La Rivelazione cristiana e la filosofia sono reciprocamente benefiche.
Ecco come.

Riprendiamo il discorso di dicembre (compresa la numerazione dei paragrafi). Dicevamo un mese fa che la filosofia può dimostrare l'esistenza di Dio.
Ora, è vero che il Dio dei filosofi non è Padre, Figlio e Spirito Santo, non è un Dio con cui si possa intrattenere lo stesso rapporto personale e amoroso che caratterizza la fede religiosa, non è (per citare Pascal) il Dio di Abramo, di Isacco, di Giacobbe e di Gesù Cristo.
Però, nello stesso tempo, la filosofia può conoscere non solo la sua esistenza, ma anche alcune sue caratteristiche [cfr. il Timone, 66 (2007), pp. 3233], come, per esempio, che è Persona, Onnipotente, Eterno, Infinito, Perfetto, Somma Bellezza, Somma Verità, Somma Bontà, Sommo Amore, ecc.

(DATI REGISTRATI):
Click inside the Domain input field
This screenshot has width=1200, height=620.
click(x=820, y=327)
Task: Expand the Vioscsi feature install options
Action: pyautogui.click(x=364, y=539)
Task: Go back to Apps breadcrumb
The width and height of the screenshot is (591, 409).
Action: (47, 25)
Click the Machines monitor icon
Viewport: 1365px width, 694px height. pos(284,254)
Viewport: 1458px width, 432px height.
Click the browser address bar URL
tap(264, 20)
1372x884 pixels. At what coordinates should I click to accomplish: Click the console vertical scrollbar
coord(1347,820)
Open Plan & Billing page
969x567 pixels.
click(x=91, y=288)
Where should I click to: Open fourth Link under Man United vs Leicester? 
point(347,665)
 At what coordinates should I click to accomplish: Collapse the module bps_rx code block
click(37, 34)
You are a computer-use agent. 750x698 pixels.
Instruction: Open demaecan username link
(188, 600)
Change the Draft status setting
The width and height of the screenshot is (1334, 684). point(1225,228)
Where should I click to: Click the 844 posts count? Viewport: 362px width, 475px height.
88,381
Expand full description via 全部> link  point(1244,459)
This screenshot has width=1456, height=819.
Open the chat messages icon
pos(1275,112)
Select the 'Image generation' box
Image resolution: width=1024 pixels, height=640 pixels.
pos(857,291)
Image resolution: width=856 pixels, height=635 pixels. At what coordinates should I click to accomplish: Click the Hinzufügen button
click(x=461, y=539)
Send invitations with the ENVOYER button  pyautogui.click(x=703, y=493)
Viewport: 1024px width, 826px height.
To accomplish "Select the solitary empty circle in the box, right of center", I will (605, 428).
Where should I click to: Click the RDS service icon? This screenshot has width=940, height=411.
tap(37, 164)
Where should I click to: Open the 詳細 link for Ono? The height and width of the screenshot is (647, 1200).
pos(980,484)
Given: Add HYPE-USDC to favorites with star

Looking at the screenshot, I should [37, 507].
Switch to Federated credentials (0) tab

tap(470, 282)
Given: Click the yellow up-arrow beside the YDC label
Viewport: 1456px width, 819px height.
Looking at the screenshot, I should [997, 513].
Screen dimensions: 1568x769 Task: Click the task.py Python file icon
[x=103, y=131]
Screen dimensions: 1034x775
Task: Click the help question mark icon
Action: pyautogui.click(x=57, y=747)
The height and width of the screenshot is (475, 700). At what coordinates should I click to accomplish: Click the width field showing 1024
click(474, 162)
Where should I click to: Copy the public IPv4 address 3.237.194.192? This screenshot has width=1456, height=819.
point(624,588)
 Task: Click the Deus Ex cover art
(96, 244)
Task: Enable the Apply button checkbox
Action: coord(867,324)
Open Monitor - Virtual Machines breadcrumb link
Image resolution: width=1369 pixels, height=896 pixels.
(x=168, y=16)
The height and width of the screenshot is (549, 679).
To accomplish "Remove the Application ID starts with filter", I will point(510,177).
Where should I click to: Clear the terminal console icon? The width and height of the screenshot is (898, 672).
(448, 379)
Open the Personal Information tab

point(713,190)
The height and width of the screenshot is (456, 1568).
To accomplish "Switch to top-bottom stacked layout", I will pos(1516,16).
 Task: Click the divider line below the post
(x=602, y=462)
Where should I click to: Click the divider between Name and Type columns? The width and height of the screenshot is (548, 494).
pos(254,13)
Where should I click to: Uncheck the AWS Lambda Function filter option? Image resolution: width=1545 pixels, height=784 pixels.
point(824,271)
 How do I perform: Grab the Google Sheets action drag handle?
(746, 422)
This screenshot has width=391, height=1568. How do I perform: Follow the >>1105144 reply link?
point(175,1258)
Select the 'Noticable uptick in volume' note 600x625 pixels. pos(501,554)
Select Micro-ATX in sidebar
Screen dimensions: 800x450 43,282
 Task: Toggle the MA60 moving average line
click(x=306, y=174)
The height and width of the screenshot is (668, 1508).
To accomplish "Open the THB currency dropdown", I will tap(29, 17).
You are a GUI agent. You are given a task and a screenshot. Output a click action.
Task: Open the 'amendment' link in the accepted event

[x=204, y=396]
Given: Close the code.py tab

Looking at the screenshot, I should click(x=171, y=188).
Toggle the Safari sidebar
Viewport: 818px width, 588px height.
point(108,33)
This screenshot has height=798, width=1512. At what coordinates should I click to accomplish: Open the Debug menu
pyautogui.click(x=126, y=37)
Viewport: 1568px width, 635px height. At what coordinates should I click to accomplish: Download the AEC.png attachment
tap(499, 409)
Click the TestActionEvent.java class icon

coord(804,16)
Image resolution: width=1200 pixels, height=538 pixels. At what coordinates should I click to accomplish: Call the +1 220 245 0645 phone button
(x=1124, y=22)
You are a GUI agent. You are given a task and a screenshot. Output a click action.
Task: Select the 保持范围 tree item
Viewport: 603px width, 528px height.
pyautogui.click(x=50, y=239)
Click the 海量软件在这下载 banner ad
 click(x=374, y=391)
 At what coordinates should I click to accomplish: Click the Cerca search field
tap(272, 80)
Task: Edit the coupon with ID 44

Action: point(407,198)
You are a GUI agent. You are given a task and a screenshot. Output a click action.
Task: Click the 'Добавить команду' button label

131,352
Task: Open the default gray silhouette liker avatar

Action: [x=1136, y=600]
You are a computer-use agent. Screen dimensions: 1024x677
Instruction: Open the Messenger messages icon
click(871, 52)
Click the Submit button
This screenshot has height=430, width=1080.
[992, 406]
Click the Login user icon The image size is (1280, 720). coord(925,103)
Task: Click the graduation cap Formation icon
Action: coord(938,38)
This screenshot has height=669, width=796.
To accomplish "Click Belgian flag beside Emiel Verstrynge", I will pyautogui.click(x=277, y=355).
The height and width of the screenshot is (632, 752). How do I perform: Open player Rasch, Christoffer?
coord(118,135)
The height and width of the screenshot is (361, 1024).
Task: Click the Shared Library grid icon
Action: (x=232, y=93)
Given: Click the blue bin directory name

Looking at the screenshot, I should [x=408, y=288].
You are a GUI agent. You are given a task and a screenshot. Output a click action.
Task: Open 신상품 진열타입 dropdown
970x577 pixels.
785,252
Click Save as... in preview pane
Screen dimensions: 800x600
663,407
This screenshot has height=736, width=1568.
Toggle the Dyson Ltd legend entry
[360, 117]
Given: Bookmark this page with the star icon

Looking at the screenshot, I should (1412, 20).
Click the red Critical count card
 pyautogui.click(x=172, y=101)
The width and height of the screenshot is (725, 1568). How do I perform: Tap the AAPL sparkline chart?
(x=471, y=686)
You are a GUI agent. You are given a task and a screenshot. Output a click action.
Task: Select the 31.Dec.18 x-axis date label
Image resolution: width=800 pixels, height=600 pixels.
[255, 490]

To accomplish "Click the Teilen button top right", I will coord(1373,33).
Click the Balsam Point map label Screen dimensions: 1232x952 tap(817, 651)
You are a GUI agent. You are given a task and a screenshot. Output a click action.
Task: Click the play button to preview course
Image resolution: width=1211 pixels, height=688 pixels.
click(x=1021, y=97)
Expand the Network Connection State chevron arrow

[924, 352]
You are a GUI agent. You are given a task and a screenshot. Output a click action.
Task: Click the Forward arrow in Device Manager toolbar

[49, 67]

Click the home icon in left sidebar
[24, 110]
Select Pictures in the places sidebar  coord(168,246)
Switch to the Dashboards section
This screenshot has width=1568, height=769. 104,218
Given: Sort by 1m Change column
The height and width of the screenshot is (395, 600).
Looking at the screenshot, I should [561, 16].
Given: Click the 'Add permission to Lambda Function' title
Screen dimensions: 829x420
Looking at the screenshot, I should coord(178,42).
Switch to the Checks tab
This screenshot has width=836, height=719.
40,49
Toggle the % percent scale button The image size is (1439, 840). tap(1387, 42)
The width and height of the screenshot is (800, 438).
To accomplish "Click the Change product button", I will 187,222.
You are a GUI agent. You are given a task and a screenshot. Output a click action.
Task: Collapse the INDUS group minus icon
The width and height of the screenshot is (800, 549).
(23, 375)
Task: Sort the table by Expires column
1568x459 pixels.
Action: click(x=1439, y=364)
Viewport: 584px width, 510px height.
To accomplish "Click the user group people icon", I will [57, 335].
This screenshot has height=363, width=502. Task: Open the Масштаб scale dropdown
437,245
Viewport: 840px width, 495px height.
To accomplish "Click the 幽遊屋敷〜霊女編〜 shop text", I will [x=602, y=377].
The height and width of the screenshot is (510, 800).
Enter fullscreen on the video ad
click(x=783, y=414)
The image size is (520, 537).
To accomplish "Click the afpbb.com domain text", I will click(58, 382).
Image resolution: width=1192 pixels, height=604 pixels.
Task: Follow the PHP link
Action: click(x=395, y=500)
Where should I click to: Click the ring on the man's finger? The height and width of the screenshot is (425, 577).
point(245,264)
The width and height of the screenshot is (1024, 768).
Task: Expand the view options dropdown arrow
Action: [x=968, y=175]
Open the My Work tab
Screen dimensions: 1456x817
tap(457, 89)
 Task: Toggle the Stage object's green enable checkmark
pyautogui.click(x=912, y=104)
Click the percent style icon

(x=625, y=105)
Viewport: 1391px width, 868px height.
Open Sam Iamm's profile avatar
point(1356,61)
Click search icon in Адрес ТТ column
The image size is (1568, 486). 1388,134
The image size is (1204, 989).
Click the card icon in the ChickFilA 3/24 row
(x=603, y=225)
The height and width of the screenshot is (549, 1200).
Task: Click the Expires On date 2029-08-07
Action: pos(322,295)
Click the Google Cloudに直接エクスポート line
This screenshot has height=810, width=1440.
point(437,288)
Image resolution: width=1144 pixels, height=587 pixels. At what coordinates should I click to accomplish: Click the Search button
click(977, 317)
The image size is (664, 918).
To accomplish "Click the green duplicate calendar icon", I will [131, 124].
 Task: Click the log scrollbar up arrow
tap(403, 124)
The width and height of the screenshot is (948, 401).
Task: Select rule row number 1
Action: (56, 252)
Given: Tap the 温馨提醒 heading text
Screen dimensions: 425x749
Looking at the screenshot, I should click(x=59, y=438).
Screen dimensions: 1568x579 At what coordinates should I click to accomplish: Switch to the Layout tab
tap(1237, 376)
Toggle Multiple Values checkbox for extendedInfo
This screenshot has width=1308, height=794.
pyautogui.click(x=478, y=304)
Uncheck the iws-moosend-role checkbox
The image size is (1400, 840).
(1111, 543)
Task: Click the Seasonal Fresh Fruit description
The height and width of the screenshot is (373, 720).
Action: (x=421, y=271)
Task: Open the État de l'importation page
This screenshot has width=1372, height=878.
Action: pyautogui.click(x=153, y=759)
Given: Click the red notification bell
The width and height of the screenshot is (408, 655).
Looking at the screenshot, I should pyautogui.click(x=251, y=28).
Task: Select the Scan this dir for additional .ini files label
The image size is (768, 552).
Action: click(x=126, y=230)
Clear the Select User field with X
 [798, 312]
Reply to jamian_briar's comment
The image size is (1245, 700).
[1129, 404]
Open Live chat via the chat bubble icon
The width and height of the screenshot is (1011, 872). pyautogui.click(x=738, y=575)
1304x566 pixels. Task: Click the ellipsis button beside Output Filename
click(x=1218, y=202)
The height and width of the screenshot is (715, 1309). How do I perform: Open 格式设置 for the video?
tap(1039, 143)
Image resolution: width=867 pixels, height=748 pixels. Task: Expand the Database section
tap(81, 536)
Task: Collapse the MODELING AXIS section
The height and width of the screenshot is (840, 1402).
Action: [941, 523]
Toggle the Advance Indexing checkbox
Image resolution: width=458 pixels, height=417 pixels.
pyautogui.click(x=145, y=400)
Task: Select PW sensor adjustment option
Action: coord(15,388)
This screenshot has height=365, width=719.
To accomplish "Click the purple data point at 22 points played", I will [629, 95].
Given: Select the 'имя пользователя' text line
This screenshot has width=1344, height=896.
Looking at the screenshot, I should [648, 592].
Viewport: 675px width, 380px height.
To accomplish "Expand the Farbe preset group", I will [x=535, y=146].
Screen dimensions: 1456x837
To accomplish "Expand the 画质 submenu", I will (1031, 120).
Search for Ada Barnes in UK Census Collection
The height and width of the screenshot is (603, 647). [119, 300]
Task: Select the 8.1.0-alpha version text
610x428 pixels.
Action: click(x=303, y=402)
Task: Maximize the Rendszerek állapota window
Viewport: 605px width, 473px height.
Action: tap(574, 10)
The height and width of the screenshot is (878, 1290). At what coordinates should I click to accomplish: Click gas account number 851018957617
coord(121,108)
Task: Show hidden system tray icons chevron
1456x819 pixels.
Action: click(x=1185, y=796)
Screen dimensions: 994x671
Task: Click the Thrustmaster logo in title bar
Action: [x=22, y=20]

(CONSEGNA):
Trascrivi parola per parola il tratto del brano su filosofia e Rivelazione che va da "La Rivelazione cristiana" fino a "di Gesù Cristo.". L'elenco non serve a nulla in questo esercizio.

(RISPOSTA):
La Rivelazione cristiana e la filosofia sono reciprocamente benefiche.
Ecco come.

Riprendiamo il discorso di dicembre (compresa la numerazione dei paragrafi). Dicevamo un mese fa che la filosofia può dimostrare l'esistenza di Dio.
Ora, è vero che il Dio dei filosofi non è Padre, Figlio e Spirito Santo, non è un Dio con cui si possa intrattenere lo stesso rapporto personale e amoroso che caratterizza la fede religiosa, non è (per citare Pascal) il Dio di Abramo, di Isacco, di Giacobbe e di Gesù Cristo.